A verdade é que hoje já não se divulgam os números dos infectados como antes se fazia apenas porque são elevadíssimos e não interessam à propaganda oficial. Ainda porque se torna muito difícil explicar às pessoas as razões para se ter a economia de rastos, delapidado as reservas, aumentado o desemprego e deixado a inflação galopar para se estar a bater no fundo.
Ninguém fica confundido com informação clara e fiável. As pessoas não são estúpidas, embora muitos possam fazer por parecê-lo para não terem chatices e continuarem a facturar. As declarações do responsável dos SSM, um dos poucos que dá a cara, são uma confissão do desastre da gestão da pandemia durante quase três anos. Tantos sacrifícios para nada.

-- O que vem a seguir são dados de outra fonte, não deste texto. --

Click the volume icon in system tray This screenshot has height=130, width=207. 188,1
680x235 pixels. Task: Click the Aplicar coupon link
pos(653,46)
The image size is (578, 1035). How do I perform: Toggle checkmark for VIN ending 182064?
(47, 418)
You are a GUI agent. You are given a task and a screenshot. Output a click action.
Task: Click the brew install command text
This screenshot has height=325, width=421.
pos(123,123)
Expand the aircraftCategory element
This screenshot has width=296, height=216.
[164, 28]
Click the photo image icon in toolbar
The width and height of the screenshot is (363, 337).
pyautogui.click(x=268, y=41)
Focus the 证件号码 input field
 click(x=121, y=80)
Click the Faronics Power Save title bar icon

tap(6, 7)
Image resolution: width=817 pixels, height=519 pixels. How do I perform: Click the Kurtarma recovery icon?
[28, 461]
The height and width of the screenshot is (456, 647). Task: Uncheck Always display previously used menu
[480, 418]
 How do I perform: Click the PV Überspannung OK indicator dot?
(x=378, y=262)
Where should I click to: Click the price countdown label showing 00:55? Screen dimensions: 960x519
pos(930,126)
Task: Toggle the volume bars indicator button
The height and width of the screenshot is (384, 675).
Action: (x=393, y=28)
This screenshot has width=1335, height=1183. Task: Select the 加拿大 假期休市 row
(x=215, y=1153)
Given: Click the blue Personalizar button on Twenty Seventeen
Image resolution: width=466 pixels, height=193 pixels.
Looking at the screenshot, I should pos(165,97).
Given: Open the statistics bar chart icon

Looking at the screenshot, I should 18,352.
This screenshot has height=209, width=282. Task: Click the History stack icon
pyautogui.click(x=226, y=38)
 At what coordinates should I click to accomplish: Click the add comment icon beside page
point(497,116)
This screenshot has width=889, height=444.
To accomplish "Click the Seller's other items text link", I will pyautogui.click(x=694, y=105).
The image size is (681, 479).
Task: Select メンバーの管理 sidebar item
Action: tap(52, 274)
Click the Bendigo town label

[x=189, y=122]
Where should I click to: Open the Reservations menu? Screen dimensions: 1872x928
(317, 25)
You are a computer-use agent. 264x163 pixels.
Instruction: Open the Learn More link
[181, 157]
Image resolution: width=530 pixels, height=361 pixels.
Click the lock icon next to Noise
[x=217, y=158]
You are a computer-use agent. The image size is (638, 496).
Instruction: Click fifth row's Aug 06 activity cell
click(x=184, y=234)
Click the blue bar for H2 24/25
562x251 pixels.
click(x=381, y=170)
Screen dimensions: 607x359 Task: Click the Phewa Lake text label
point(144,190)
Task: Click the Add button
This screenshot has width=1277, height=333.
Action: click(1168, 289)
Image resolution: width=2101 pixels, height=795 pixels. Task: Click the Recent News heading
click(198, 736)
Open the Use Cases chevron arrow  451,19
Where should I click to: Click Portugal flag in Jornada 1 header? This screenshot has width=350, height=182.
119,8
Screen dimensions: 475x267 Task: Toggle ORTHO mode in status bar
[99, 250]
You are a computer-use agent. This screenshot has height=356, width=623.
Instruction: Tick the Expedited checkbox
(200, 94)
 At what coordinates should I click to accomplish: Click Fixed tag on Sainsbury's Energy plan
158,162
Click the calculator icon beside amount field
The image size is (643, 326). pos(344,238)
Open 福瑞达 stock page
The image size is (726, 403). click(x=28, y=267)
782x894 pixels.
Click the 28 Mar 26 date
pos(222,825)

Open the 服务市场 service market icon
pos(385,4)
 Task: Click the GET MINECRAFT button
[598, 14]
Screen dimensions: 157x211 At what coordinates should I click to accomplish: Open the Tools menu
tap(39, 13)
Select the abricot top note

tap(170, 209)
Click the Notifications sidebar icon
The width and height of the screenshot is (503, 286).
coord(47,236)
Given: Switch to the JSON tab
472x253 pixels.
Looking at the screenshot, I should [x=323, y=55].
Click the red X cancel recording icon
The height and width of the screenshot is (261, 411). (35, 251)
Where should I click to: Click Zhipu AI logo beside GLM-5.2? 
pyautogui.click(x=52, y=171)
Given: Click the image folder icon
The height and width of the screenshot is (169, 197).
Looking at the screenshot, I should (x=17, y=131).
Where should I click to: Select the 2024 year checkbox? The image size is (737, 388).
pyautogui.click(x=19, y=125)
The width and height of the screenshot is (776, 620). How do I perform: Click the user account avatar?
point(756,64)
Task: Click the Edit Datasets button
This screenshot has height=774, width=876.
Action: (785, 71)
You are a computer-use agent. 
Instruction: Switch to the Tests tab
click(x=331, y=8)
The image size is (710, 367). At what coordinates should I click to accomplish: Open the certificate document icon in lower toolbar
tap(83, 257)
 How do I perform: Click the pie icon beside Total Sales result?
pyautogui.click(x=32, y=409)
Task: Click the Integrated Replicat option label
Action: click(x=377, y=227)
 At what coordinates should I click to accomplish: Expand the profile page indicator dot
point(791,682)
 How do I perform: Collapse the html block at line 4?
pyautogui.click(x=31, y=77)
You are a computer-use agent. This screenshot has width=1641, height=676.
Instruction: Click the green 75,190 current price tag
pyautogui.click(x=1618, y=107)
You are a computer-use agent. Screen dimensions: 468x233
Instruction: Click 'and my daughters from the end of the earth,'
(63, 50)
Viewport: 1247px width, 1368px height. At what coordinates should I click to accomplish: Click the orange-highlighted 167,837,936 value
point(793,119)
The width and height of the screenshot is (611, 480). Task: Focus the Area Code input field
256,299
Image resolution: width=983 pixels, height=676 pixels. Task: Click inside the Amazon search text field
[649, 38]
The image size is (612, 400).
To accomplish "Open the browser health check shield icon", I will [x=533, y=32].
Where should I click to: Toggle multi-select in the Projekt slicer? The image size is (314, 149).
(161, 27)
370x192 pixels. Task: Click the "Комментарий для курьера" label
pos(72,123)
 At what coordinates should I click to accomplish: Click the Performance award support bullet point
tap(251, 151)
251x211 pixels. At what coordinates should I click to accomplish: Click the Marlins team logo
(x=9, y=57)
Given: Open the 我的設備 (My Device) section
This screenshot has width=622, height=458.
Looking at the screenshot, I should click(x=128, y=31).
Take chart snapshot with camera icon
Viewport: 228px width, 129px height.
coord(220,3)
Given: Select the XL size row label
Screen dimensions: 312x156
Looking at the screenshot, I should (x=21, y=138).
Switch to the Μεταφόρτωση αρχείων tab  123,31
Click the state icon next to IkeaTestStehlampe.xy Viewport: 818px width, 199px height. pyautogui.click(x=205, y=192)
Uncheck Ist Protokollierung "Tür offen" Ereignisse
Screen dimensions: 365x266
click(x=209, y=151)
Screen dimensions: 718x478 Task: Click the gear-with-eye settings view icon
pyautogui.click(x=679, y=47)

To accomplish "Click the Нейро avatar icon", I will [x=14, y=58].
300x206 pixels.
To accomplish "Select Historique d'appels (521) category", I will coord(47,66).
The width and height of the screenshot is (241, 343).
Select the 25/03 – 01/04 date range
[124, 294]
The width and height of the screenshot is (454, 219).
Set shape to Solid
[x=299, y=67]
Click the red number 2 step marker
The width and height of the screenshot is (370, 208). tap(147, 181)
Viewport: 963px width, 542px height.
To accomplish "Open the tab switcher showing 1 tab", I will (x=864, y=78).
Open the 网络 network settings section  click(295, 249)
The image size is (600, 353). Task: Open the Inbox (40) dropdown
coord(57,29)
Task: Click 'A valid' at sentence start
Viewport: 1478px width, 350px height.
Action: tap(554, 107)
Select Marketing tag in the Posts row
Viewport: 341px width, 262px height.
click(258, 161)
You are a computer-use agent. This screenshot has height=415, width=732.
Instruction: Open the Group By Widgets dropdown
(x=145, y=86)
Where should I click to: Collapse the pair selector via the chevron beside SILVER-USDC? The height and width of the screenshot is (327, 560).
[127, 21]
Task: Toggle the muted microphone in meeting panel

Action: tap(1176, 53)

Chegou o momento em que a única coisa que os SSM têm para nos dizer é que cada um deve ficar em casa e desenvencilhar-se como melhor puder e souber porque estamos a seguir a política anti-epidémica do Governo Central. E, tal como este, estamos à deriva e só sabemos que temos de abrir ao exterior para sobreviver e impedir a revolta social e a implosão disto tudo.
Compreende-se, ademais, o silêncio de toda aqueles que na Assembleia Legislativa levaram os períodos antes da ordem do dia a pedirem para se manter as fronteiras fechadas, implorando para se correr com os trabalhadores não-residentes, para se impedir a entrada de estrangeiros e a tecerem loas ao Chefe do Executivo e ao Executivo. Bastou o director dos Serviços para os Assuntos Laborais passar por lá uma tarde para os deputados "caírem na real". Da ausência de políticas em relação às (falidas) pequenas e médias empresas, à milagrosa diversificação económica, ao concurso para atribuição das novas concessões do jogo – cujo relatório fundamentado ainda está por conhecer devido a razões absurdas –, à política laboral e de "recambiamento" de técnicos expatriados e trabalhadores não-residentes, foi um nunca mais acabar de asneiras. O resultado está aí. Das lojas de gelados aos restaurantes, das pequenas empresas aos concessionários, não há quem não se queixe do êxodo de quadros e da falta de trabalhadores, dos mais aos menos qualificados. Ultimamente, também, da falta de limões e paracetamol.
E de conforto não serve que venham falar, a toda a hora, no reforço das relações com os países de língua portuguesa. Como se isso resolvesse alguma coisa a curto prazo, e fosse possível dar-lhes algum sentido e dinamismo, para lá dos salamaleques de calendário, ignorando ostensivamente Portugal.
Enfim, por agora, o melhor mesmo é fazermo-nos todos de cegos, surdos e mudos durante a quadra natalícia. Será para muitos, provavelmente, a única forma de conseguirem ultrapassar este período sem danos de maior à sua sanidade.
Numa sociedade tolhida por um nacionalismo totalitário assustador, uma visão paranóica da segurança e uma aproximação esquizofrénica à doença viral, é preciso que nos mantenhamos ao largo. Também ao largo da bufaria das capelinhas.
Um bom livro, um filme decente ou uma música reconfortante, nos intervalos dos passeios nos trilhos, são óptimas opções para estes dias de solidão e recolhimento.
Feliz Natal para todos os que o possam ter.